### The problem
Copy the records below word for word, starting with the first line and ending after the line that contains "click(x=251, y=403)".

### Given records
START

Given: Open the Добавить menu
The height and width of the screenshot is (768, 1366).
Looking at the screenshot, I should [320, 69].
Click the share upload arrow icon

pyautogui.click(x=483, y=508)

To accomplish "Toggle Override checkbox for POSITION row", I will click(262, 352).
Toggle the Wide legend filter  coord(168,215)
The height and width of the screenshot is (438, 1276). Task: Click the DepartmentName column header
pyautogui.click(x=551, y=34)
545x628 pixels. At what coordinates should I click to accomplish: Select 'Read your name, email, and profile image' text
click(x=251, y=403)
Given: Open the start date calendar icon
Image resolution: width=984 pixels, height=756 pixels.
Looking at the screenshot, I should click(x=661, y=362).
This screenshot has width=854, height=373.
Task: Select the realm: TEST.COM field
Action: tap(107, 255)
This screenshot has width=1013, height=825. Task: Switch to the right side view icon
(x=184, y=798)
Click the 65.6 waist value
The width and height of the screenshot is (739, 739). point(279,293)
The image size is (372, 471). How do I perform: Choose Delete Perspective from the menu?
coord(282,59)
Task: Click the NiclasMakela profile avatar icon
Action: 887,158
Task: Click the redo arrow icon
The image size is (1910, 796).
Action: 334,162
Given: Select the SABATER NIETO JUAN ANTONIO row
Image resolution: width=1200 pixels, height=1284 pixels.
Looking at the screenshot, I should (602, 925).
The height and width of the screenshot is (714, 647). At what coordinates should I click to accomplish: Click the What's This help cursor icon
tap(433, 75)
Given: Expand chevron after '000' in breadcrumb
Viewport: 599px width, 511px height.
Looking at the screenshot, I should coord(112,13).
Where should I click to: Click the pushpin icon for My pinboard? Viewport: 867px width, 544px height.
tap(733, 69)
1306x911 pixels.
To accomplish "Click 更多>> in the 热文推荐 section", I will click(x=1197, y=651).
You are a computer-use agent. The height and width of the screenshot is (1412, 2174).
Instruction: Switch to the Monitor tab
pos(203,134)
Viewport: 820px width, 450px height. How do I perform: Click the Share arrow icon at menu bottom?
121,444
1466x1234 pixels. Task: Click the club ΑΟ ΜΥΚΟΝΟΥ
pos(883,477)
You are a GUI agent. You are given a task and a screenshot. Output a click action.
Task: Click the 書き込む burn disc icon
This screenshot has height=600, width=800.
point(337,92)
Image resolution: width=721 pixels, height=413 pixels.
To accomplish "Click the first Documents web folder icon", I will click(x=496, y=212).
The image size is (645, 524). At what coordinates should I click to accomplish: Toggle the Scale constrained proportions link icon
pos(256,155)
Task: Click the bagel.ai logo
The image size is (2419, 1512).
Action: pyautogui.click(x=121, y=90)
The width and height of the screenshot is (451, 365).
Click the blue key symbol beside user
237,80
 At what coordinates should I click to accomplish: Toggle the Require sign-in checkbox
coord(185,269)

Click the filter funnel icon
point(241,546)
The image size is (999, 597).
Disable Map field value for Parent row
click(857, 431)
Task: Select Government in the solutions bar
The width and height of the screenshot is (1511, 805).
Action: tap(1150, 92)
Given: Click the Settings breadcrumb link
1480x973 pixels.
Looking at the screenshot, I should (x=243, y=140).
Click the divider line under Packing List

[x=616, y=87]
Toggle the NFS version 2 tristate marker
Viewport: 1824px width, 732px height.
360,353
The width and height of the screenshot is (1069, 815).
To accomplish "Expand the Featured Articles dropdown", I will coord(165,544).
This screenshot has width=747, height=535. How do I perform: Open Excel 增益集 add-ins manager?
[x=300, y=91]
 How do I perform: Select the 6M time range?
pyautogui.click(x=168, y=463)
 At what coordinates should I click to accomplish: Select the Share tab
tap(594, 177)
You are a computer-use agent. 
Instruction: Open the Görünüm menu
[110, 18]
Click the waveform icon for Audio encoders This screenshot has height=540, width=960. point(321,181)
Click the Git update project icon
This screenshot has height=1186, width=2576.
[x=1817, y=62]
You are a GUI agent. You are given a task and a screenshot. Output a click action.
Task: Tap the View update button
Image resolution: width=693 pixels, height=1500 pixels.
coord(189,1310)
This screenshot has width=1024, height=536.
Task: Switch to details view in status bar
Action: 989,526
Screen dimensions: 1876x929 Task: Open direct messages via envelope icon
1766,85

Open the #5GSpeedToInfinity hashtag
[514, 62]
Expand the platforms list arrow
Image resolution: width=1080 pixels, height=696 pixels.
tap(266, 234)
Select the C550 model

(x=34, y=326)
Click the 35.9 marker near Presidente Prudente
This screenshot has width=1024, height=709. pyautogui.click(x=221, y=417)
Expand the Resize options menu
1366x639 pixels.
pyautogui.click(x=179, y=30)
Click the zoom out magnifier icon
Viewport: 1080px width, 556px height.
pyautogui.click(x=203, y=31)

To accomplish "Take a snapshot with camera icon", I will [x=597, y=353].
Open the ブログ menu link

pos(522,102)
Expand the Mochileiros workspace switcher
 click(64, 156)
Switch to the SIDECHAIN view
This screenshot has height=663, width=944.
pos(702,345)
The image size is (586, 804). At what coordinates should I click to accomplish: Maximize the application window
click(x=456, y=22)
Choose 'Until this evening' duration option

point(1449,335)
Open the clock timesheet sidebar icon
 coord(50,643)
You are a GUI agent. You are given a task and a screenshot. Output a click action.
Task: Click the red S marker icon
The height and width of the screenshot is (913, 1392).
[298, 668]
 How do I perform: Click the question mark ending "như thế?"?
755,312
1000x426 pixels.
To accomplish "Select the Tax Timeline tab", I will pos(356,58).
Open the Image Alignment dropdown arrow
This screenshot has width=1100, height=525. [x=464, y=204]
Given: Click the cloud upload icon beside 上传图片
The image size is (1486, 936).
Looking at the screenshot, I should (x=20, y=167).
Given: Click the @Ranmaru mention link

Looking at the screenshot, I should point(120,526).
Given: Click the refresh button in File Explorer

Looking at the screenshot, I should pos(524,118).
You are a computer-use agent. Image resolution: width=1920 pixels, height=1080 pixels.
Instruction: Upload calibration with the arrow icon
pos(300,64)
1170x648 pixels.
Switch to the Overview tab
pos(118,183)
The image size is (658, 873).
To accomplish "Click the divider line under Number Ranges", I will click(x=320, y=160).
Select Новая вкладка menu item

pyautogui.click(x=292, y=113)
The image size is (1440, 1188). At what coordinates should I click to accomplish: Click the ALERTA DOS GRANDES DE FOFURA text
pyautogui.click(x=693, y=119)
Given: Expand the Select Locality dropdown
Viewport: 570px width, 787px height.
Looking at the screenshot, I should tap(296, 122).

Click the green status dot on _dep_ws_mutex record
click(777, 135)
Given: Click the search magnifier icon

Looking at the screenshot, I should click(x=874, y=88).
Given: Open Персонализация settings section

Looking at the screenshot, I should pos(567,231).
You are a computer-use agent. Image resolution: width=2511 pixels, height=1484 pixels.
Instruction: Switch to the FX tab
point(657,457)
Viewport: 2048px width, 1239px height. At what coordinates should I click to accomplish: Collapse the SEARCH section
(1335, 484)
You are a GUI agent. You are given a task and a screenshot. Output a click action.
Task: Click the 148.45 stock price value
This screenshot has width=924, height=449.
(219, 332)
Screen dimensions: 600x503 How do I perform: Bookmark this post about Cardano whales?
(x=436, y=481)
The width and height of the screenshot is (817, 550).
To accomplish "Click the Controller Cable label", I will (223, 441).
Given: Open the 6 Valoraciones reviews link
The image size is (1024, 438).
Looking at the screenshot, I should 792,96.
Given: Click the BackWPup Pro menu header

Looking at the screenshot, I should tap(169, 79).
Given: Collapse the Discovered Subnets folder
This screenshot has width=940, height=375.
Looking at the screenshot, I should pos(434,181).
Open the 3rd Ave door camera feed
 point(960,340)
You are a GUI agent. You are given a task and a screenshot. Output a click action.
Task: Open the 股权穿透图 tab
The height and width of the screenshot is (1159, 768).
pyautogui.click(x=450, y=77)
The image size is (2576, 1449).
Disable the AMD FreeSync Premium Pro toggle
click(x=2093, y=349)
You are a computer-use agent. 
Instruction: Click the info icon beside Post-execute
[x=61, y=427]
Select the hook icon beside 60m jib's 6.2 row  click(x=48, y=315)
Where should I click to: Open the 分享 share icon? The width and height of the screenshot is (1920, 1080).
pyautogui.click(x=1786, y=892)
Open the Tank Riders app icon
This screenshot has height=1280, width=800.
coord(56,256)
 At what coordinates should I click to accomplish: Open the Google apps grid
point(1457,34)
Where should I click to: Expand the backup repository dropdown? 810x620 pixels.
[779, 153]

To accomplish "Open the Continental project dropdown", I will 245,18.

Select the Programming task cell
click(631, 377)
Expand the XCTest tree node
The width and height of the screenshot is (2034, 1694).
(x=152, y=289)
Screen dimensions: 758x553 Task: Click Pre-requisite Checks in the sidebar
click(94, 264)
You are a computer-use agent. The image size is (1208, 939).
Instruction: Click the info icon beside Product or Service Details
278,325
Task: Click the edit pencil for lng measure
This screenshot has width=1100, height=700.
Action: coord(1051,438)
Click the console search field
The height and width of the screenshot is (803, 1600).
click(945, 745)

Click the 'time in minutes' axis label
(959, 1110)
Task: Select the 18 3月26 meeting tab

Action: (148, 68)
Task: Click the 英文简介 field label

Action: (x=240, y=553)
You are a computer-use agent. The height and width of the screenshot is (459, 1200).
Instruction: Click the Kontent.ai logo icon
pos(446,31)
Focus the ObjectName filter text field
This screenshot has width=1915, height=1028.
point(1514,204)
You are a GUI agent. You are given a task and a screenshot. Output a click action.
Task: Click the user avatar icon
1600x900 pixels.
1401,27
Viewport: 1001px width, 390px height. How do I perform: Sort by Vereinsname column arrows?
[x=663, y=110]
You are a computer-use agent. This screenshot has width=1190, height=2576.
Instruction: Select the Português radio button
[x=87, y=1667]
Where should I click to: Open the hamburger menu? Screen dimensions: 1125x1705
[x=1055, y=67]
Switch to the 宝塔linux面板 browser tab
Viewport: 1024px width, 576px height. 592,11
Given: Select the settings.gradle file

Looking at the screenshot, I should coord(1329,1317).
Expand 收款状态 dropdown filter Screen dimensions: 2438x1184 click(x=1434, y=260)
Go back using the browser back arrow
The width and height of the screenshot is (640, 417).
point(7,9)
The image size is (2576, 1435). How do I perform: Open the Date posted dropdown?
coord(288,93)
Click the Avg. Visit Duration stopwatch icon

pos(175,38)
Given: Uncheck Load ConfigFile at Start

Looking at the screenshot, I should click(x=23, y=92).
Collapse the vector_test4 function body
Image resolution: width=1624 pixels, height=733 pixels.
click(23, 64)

END

### Finished task
Given: Open the Добавить menu
The height and width of the screenshot is (768, 1366).
Looking at the screenshot, I should [320, 69].
Click the share upload arrow icon

pyautogui.click(x=483, y=508)

To accomplish "Toggle Override checkbox for POSITION row", I will click(262, 352).
Toggle the Wide legend filter  coord(168,215)
The height and width of the screenshot is (438, 1276). Task: Click the DepartmentName column header
pyautogui.click(x=551, y=34)
545x628 pixels. At what coordinates should I click to accomplish: Select 'Read your name, email, and profile image' text
click(x=251, y=403)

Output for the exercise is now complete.